Nel 2016 il Governo Renzi aveva introdotto la possibilità di liberare le case sotto procedura, prima che fossero vendute. Ma, secondo alcune associazioni che tutelano il diritto alla casa, la misura ha avuto costi sociali per migliaia di famiglie e non ha fatto salire i prezzi degli immobili all’asta.
Il M5S rivendica l’emendamento, sottolineando di aver “sempre segnalato l’assurdità di procedure esecutive che portano a far sloggiare in quattro e quattr’otto dai loro immobili cittadini e imprenditori sottoposti a procedura esecutiva. Già nel decreto semplificazioni siamo intervenuti modificando l’art. 560 del codice di procedura civile e prevedendo che quando l’immobile pignorato è abitato dal debitore e dai suoi familiari, il giudice non può mai disporre il rilascio dell’immobile pignorato prima della pronuncia del decreto di trasferimento. In altri termini il debitore, se l’oggetto dell’esecuzione è costituito dall’abitazione principale dove vive con la famiglia, ha la garanzia di potervi permanere fino alla vendita. Adesso, questa norma di tutela nei confronti di cittadini e imprenditori è estesa e si applica anche alle esecuzioni in corso al febbraio 2019. Un intervento che consentirà di evitare circa 100 mila sloggi”.
Ma c’è chi denuncia i possibili impatti negativi del provvedimento sul mercato immobiliare, in particolare sul segmento delle aste giudiziarie. Secondo Confedilizia, infatti, ci sarà una perdita di valore dell’immobile venduto all’asta, che richiederà tempistiche molto superiori per poter entrare nella proprietà di chi l’acquista. C’è un rischio concreto che si producano “numerosi tentativi di vendita infruttuosi che porteranno ad un calo drastico dei prezzi di aggiudicazione, con minore soddisfazione non solo dei creditori, ma anche degli stessi debitori esecutati, cioè proprio dei soggetti che l’intervento di riforma si propone di favorire”.

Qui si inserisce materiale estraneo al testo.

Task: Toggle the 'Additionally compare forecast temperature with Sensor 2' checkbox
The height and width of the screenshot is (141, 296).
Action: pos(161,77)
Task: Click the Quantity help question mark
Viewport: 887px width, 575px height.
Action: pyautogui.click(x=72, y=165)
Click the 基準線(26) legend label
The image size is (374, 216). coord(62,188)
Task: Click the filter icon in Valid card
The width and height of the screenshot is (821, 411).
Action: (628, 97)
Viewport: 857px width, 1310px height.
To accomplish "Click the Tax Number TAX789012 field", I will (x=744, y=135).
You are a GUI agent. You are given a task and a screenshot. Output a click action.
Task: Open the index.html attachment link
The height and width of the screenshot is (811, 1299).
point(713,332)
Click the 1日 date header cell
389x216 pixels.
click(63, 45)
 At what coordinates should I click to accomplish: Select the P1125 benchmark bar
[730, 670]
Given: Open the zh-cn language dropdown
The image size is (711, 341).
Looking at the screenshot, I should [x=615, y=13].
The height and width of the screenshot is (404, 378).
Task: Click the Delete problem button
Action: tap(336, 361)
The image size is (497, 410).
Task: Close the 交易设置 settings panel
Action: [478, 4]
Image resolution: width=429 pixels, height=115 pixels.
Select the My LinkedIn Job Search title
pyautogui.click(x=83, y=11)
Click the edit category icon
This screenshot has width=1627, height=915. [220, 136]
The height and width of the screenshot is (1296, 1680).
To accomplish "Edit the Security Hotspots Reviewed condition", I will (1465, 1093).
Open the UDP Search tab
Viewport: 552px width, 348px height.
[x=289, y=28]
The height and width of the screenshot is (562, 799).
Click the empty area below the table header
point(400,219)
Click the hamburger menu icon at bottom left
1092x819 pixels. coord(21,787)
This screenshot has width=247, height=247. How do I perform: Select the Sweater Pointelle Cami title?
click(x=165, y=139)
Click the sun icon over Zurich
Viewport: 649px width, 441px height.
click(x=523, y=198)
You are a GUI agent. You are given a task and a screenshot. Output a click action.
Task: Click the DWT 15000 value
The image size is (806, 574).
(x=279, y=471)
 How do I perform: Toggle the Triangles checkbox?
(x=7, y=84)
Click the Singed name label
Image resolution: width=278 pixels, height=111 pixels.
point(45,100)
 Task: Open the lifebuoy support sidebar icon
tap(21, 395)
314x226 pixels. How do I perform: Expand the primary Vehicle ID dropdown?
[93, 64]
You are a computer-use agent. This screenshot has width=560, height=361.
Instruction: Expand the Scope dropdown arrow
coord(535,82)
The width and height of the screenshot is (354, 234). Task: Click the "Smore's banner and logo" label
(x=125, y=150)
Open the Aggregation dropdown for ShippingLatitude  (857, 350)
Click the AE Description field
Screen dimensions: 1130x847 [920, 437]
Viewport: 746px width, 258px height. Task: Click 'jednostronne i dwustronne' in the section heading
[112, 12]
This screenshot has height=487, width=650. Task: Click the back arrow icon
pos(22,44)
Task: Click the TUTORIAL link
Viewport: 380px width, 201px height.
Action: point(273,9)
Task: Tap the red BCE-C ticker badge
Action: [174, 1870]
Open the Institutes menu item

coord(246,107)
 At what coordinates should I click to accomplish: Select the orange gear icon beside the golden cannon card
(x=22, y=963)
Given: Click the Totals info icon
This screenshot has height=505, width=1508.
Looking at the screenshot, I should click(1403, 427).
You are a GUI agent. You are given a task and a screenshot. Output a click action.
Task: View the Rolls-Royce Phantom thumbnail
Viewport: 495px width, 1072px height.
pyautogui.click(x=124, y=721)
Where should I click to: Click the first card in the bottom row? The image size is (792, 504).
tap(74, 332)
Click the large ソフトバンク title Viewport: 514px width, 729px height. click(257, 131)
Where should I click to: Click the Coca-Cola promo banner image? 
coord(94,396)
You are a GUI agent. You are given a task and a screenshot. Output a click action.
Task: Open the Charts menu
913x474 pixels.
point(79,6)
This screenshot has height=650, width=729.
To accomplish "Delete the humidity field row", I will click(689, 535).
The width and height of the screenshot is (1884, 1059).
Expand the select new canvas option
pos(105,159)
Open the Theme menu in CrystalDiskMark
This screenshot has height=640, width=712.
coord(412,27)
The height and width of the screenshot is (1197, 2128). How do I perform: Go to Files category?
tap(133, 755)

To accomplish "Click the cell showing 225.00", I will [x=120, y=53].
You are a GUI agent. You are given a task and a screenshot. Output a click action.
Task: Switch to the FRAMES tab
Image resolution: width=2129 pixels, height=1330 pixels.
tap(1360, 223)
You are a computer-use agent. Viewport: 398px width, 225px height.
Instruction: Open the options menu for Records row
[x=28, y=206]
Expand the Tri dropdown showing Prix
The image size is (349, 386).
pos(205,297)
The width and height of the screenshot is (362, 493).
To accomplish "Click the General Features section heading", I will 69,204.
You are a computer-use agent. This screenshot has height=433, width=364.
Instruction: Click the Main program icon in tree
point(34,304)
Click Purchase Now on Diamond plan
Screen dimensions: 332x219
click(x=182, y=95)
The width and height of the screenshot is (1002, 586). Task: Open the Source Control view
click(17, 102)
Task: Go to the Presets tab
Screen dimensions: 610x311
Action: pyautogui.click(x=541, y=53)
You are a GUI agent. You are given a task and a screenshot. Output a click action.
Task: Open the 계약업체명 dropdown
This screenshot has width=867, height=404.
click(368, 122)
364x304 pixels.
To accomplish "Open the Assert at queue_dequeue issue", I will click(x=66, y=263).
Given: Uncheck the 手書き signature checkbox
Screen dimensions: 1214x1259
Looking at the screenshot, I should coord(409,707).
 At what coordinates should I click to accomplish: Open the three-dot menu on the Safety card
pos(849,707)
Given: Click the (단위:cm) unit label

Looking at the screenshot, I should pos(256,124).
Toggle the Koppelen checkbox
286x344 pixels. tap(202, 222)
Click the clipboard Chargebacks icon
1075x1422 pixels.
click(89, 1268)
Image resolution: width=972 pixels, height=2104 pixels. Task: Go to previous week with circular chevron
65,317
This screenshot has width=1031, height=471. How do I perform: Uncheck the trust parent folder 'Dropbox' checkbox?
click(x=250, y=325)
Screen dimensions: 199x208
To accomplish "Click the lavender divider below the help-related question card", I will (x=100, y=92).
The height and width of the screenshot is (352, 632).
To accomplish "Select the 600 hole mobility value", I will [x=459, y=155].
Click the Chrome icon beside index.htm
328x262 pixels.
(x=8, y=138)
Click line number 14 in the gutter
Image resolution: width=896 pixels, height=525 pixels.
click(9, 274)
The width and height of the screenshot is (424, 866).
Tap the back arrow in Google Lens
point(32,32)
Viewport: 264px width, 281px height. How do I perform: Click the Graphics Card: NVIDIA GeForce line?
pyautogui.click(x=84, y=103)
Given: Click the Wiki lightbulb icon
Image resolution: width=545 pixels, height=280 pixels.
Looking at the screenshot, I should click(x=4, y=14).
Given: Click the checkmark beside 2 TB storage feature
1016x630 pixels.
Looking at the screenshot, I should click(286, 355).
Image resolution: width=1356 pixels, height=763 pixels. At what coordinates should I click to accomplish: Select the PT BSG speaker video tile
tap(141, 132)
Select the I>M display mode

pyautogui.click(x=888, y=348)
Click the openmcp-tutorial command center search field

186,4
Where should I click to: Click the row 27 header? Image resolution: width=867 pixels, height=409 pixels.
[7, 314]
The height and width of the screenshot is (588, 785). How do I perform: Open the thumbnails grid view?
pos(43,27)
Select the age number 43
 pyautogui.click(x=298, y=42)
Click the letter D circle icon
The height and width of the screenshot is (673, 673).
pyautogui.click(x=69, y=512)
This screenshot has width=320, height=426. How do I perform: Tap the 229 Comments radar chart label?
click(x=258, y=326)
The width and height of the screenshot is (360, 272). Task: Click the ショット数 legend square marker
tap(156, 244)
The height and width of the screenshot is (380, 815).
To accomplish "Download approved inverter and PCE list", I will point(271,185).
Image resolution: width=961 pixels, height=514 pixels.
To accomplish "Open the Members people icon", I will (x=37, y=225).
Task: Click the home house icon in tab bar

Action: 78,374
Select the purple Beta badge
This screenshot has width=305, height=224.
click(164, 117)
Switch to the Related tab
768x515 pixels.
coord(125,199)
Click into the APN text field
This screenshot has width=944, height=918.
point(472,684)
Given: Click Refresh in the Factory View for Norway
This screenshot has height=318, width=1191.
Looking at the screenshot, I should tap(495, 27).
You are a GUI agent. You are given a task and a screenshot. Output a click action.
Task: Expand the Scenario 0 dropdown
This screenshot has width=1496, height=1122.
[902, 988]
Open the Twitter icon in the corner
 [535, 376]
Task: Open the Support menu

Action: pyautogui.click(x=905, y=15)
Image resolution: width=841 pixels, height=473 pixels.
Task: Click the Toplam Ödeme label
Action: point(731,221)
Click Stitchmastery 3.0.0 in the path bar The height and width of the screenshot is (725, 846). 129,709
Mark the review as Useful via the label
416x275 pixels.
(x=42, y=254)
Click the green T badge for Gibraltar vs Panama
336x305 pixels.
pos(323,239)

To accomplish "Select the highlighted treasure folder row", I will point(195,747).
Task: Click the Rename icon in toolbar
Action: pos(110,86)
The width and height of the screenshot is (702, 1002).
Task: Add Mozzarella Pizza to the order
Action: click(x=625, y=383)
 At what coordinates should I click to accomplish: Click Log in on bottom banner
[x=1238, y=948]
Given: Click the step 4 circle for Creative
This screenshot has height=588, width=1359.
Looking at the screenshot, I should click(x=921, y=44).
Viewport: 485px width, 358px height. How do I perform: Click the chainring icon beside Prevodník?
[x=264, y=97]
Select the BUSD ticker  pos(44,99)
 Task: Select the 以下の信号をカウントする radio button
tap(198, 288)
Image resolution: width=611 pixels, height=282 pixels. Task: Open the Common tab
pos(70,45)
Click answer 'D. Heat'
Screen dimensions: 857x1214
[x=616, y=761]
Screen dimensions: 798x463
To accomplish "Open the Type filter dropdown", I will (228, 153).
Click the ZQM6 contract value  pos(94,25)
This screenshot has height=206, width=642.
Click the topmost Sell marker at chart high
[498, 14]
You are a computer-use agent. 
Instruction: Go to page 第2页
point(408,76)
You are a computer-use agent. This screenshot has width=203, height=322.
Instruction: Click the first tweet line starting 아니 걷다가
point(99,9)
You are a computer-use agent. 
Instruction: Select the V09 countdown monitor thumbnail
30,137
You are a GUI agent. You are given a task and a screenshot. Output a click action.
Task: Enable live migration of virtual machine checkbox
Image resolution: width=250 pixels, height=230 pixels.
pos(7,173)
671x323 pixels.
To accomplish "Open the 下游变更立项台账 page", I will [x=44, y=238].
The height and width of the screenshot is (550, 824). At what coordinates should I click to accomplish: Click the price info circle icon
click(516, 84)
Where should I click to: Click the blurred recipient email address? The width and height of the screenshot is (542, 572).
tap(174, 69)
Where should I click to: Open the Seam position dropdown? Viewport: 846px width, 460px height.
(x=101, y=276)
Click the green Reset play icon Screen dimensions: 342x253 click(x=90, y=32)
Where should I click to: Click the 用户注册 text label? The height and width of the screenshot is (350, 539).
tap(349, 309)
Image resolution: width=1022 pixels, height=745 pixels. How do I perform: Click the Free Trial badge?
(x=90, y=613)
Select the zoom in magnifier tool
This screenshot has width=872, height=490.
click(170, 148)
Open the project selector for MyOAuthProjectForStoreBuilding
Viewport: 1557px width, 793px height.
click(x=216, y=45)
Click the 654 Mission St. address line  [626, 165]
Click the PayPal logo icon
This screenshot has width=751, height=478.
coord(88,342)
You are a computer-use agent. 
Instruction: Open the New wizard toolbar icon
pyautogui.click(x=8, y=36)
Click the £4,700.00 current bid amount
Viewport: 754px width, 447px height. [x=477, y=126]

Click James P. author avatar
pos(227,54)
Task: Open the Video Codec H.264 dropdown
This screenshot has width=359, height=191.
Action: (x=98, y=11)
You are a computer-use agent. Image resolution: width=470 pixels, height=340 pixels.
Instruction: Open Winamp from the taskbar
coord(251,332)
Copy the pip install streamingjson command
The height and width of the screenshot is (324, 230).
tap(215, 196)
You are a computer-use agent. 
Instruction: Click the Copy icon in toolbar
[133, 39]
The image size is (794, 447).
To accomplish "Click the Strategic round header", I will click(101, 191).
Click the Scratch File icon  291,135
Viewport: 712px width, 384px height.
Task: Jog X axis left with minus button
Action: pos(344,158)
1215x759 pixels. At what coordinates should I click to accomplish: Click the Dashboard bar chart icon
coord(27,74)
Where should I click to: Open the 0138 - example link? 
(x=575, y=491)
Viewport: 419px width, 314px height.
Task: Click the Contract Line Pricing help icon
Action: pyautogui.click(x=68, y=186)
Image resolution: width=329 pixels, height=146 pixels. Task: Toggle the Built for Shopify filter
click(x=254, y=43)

Già la formulazione iniziale del 2019 – denuncia Confedilizia “rappresentava un radicale stravolgimento della precedente impostazione normativa. Secondo il vecchio testo dell’art. 560, infatti, la permanenza del debitore nell’immobile oggetto di esecuzione forzata costituiva un’eventualità e avveniva a discrezione del giudice dell’esecuzione, che poteva autorizzare il debitore a continuare ad abitare nell’immobile. E in questa prospettiva erano anche previste disposizioni – pure queste soppresse – che dettavano un procedimento semplificato e accelerato per la liberazione dell’immobile. Allo stato, invece, è la liberazione anticipata dell’immobile che rappresenta una mera eventualità, condizionata al verificarsi di determinate ipotesi come la cattiva conservazione dell’immobile oppure l’ostacolato diritto di visita di potenziali compratori. La regola – sottolinea Confedilizia – è l’occupazione del bene da parte del debitore e dei suoi familiari fino al decreto di trasferimento”.